━━━ Source material

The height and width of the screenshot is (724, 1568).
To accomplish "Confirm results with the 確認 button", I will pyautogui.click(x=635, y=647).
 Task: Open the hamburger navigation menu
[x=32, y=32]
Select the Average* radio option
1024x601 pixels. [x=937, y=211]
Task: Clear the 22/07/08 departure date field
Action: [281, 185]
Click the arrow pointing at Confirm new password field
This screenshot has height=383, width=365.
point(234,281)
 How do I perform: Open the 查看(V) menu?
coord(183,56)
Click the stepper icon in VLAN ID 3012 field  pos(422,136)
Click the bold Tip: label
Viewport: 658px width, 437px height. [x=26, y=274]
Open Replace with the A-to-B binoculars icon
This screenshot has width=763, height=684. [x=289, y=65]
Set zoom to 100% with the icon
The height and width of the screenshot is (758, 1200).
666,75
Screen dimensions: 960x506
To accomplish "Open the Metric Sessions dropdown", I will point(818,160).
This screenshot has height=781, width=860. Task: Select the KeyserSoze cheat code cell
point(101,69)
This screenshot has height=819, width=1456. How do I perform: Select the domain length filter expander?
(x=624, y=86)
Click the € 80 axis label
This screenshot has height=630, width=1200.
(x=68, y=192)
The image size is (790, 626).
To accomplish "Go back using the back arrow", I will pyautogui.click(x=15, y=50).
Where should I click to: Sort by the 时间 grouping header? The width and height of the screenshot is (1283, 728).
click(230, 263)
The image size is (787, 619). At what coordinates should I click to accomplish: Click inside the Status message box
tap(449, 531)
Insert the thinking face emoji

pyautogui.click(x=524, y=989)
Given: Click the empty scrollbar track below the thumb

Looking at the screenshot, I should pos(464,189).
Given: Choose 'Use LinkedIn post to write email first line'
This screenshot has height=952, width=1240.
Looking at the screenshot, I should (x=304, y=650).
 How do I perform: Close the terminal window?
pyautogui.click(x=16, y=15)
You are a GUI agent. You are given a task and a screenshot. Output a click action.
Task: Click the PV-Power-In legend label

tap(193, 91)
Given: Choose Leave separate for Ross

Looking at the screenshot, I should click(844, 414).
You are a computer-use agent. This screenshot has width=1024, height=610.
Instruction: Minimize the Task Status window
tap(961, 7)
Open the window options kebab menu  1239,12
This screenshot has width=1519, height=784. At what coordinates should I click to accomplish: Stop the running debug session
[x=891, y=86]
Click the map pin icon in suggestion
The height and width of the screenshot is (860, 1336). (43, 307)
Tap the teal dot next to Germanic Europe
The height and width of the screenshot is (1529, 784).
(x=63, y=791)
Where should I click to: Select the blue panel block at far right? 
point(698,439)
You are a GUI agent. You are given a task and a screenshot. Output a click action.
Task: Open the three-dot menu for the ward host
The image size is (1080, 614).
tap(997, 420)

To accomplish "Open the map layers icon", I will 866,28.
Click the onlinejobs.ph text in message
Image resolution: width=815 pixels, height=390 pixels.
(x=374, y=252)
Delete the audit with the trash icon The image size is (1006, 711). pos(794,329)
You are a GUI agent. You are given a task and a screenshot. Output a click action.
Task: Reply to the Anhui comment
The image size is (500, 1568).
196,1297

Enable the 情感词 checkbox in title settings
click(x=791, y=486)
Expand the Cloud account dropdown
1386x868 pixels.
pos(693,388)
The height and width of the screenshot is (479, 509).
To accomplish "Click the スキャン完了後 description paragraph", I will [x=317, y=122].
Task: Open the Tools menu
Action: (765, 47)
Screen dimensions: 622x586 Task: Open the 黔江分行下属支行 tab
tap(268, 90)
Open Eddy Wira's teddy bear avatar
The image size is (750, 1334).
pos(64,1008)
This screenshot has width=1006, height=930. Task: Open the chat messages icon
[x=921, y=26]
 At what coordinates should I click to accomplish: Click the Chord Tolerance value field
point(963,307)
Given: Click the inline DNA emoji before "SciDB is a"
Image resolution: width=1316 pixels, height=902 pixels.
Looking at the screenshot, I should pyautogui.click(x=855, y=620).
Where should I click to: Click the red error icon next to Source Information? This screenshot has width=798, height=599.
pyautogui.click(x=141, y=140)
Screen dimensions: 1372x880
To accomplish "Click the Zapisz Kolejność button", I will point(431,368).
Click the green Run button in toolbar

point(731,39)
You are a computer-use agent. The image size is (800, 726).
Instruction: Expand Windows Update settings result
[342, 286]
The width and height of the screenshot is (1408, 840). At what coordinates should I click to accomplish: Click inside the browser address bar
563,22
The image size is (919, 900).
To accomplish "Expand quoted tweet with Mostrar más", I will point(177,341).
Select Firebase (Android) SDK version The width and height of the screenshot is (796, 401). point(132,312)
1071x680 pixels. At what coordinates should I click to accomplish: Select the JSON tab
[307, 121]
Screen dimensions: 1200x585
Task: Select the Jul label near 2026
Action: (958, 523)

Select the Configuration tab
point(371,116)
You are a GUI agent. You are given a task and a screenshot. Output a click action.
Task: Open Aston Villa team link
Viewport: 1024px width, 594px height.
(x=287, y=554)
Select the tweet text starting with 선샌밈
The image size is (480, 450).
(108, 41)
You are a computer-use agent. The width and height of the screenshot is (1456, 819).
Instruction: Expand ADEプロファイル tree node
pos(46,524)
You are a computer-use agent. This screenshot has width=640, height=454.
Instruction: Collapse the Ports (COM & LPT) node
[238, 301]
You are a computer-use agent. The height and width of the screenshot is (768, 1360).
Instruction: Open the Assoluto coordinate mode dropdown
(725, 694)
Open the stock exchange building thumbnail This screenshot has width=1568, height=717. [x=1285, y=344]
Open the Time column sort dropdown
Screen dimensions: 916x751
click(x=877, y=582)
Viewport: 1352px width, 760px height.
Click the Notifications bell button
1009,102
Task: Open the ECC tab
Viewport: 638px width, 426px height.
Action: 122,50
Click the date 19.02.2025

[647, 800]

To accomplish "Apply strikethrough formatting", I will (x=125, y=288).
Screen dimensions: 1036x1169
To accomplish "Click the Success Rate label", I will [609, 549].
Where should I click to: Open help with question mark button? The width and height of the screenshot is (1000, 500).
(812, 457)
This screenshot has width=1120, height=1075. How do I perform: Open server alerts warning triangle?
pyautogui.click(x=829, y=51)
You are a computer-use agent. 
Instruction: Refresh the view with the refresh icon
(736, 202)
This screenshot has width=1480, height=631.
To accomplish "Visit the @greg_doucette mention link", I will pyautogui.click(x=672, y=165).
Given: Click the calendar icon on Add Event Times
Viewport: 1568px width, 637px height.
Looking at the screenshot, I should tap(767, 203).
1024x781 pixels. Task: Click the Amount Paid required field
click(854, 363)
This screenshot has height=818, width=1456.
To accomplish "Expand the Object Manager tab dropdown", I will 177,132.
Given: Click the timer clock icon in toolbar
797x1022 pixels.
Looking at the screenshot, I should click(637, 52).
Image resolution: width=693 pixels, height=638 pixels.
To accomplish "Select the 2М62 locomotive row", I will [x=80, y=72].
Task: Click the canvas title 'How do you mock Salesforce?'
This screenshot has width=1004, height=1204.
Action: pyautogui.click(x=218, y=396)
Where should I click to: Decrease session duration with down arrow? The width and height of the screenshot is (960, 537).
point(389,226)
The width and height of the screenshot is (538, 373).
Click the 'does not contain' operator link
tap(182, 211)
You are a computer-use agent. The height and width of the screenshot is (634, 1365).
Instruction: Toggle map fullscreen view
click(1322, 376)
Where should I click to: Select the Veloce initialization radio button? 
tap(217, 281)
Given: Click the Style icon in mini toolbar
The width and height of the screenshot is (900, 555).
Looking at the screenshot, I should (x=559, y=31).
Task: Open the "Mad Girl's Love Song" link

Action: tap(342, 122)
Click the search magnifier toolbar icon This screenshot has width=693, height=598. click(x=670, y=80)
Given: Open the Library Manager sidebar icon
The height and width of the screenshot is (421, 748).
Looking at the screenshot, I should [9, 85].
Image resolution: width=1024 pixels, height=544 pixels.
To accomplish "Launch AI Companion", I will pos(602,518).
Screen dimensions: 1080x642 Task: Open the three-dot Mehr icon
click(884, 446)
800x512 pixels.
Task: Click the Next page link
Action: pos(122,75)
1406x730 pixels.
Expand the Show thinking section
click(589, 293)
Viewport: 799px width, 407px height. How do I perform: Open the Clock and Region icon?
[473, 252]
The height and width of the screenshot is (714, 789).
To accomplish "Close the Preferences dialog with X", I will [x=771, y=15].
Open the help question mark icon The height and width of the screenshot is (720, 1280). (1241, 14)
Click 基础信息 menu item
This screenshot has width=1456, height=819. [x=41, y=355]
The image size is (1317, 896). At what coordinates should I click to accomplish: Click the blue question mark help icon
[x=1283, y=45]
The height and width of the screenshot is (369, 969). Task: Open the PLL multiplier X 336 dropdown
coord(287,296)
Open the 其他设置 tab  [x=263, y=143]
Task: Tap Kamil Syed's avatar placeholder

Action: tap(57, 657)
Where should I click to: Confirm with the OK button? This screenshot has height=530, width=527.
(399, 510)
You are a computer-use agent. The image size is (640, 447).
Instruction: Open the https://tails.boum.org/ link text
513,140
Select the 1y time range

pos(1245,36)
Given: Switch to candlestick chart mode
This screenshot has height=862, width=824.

━━━━━━

Only lines with the string "computer" belong in the answer; copy each of them from the listing.

You are a computer-use agent. This screenshot has width=1024, height=610.
You are a computer-use agent. The image size is (800, 726).
You are a computer-use agent. The width and height of the screenshot is (1456, 819).
You are a computer-use agent. This screenshot has width=640, height=454.
You are a computer-use agent. The height and width of the screenshot is (768, 1360).
You are a computer-use agent. 
You are a computer-use agent. The height and width of the screenshot is (634, 1365).
You are a computer-use agent. The image size is (640, 447).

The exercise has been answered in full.